*What is being asked*
Copy every row below without changing a single character.

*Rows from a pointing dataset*

┄┄┄┄┄┄┄┄┄┄┄┄┄┄┄┄┄┄┄┄

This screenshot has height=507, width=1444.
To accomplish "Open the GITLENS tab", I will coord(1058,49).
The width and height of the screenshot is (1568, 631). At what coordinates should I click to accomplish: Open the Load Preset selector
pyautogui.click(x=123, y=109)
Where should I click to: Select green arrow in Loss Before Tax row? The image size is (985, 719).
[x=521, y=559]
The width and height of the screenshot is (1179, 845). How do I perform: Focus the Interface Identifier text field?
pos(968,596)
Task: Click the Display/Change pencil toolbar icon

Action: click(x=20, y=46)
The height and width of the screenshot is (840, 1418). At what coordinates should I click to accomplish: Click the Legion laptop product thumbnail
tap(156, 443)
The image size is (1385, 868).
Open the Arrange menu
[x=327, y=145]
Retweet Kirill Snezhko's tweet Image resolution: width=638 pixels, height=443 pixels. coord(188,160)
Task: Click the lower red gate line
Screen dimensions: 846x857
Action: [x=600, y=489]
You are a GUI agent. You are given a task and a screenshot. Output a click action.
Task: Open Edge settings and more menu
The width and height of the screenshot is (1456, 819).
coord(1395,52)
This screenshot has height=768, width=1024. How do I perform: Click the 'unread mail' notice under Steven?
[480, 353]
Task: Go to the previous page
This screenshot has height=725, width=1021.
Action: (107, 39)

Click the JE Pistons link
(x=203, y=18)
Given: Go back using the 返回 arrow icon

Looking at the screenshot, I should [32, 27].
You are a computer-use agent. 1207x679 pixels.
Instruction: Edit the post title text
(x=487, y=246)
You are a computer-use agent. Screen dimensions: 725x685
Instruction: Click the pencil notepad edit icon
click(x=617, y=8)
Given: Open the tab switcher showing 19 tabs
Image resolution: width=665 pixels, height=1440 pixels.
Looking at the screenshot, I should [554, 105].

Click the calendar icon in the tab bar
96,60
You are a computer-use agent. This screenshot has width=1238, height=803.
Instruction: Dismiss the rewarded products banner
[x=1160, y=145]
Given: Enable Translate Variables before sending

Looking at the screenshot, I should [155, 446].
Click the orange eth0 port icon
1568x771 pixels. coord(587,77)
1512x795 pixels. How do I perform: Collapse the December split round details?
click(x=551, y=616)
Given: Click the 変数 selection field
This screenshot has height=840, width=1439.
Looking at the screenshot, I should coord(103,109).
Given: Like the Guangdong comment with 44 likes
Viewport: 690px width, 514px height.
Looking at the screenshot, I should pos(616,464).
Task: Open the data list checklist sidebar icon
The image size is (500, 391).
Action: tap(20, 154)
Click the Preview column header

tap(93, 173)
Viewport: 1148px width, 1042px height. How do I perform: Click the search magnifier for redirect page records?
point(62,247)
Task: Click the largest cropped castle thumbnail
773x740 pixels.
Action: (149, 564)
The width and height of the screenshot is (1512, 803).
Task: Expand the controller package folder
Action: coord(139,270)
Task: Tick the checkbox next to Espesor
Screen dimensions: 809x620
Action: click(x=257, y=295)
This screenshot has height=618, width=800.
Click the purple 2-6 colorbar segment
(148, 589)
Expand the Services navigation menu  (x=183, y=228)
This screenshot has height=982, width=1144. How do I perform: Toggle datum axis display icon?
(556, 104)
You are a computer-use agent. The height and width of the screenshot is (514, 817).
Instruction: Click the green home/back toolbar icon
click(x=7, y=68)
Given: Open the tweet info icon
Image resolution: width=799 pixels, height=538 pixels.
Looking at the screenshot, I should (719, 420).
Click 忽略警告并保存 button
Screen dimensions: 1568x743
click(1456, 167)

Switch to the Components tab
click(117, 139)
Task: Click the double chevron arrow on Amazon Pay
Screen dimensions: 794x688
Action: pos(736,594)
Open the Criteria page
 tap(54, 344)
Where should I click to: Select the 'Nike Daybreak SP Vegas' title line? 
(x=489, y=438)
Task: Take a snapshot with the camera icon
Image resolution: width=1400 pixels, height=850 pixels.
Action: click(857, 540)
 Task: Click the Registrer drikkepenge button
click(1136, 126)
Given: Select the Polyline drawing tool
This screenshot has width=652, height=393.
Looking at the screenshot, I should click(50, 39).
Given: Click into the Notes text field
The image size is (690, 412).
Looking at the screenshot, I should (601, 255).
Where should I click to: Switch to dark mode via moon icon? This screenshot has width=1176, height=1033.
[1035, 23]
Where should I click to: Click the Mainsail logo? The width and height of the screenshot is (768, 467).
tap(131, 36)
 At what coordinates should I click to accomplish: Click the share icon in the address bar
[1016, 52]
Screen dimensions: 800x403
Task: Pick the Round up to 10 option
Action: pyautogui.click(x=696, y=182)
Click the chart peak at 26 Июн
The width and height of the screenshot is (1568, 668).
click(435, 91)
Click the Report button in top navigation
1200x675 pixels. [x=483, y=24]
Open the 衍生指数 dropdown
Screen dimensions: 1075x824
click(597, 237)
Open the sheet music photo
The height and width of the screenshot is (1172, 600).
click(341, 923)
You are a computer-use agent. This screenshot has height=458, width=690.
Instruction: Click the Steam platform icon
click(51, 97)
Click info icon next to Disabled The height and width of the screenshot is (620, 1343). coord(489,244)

┄┄┄┄┄┄┄┄┄┄┄┄┄┄┄┄┄┄┄┄

*Response to this exercise*
This screenshot has height=507, width=1444.
To accomplish "Open the GITLENS tab", I will coord(1058,49).
The width and height of the screenshot is (1568, 631). At what coordinates should I click to accomplish: Open the Load Preset selector
pyautogui.click(x=123, y=109)
Where should I click to: Select green arrow in Loss Before Tax row? The image size is (985, 719).
[x=521, y=559]
The width and height of the screenshot is (1179, 845). How do I perform: Focus the Interface Identifier text field?
pos(968,596)
Task: Click the Display/Change pencil toolbar icon

Action: click(x=20, y=46)
The height and width of the screenshot is (840, 1418). At what coordinates should I click to accomplish: Click the Legion laptop product thumbnail
tap(156, 443)
The image size is (1385, 868).
Open the Arrange menu
[x=327, y=145]
Retweet Kirill Snezhko's tweet Image resolution: width=638 pixels, height=443 pixels. coord(188,160)
Task: Click the lower red gate line
Screen dimensions: 846x857
Action: [x=600, y=489]
You are a GUI agent. You are given a task and a screenshot. Output a click action.
Task: Open Edge settings and more menu
The width and height of the screenshot is (1456, 819).
coord(1395,52)
This screenshot has height=768, width=1024. How do I perform: Click the 'unread mail' notice under Steven?
[480, 353]
Task: Go to the previous page
This screenshot has height=725, width=1021.
Action: (107, 39)

Click the JE Pistons link
(x=203, y=18)
Given: Go back using the 返回 arrow icon

Looking at the screenshot, I should [32, 27].
You are a computer-use agent. 1207x679 pixels.
Instruction: Edit the post title text
(x=487, y=246)
You are a computer-use agent. Screen dimensions: 725x685
Instruction: Click the pencil notepad edit icon
click(x=617, y=8)
Given: Open the tab switcher showing 19 tabs
Image resolution: width=665 pixels, height=1440 pixels.
Looking at the screenshot, I should [554, 105].

Click the calendar icon in the tab bar
96,60
You are a computer-use agent. This screenshot has width=1238, height=803.
Instruction: Dismiss the rewarded products banner
[x=1160, y=145]
Given: Enable Translate Variables before sending

Looking at the screenshot, I should [155, 446].
Click the orange eth0 port icon
1568x771 pixels. coord(587,77)
1512x795 pixels. How do I perform: Collapse the December split round details?
click(x=551, y=616)
Given: Click the 変数 selection field
This screenshot has height=840, width=1439.
Looking at the screenshot, I should coord(103,109).
Given: Like the Guangdong comment with 44 likes
Viewport: 690px width, 514px height.
Looking at the screenshot, I should pos(616,464).
Task: Open the data list checklist sidebar icon
The image size is (500, 391).
Action: tap(20, 154)
Click the Preview column header

tap(93, 173)
Viewport: 1148px width, 1042px height. How do I perform: Click the search magnifier for redirect page records?
point(62,247)
Task: Click the largest cropped castle thumbnail
773x740 pixels.
Action: (149, 564)
The width and height of the screenshot is (1512, 803).
Task: Expand the controller package folder
Action: coord(139,270)
Task: Tick the checkbox next to Espesor
Screen dimensions: 809x620
Action: click(x=257, y=295)
This screenshot has height=618, width=800.
Click the purple 2-6 colorbar segment
(148, 589)
Expand the Services navigation menu  (x=183, y=228)
This screenshot has height=982, width=1144. How do I perform: Toggle datum axis display icon?
(556, 104)
You are a computer-use agent. The height and width of the screenshot is (514, 817).
Instruction: Click the green home/back toolbar icon
click(x=7, y=68)
Given: Open the tweet info icon
Image resolution: width=799 pixels, height=538 pixels.
Looking at the screenshot, I should (719, 420).
Click 忽略警告并保存 button
Screen dimensions: 1568x743
click(1456, 167)

Switch to the Components tab
click(117, 139)
Task: Click the double chevron arrow on Amazon Pay
Screen dimensions: 794x688
Action: pos(736,594)
Open the Criteria page
 tap(54, 344)
Where should I click to: Select the 'Nike Daybreak SP Vegas' title line? 
(x=489, y=438)
Task: Take a snapshot with the camera icon
Image resolution: width=1400 pixels, height=850 pixels.
Action: click(857, 540)
 Task: Click the Registrer drikkepenge button
click(1136, 126)
Given: Select the Polyline drawing tool
This screenshot has width=652, height=393.
Looking at the screenshot, I should click(50, 39).
Given: Click into the Notes text field
The image size is (690, 412).
Looking at the screenshot, I should (601, 255).
Where should I click to: Switch to dark mode via moon icon? This screenshot has width=1176, height=1033.
[1035, 23]
Where should I click to: Click the Mainsail logo? The width and height of the screenshot is (768, 467).
tap(131, 36)
 At what coordinates should I click to accomplish: Click the share icon in the address bar
[1016, 52]
Screen dimensions: 800x403
Task: Pick the Round up to 10 option
Action: pyautogui.click(x=696, y=182)
Click the chart peak at 26 Июн
The width and height of the screenshot is (1568, 668).
click(435, 91)
Click the Report button in top navigation
1200x675 pixels. [x=483, y=24]
Open the 衍生指数 dropdown
Screen dimensions: 1075x824
click(597, 237)
Open the sheet music photo
The height and width of the screenshot is (1172, 600).
click(341, 923)
You are a computer-use agent. This screenshot has height=458, width=690.
Instruction: Click the Steam platform icon
click(51, 97)
Click info icon next to Disabled The height and width of the screenshot is (620, 1343). coord(489,244)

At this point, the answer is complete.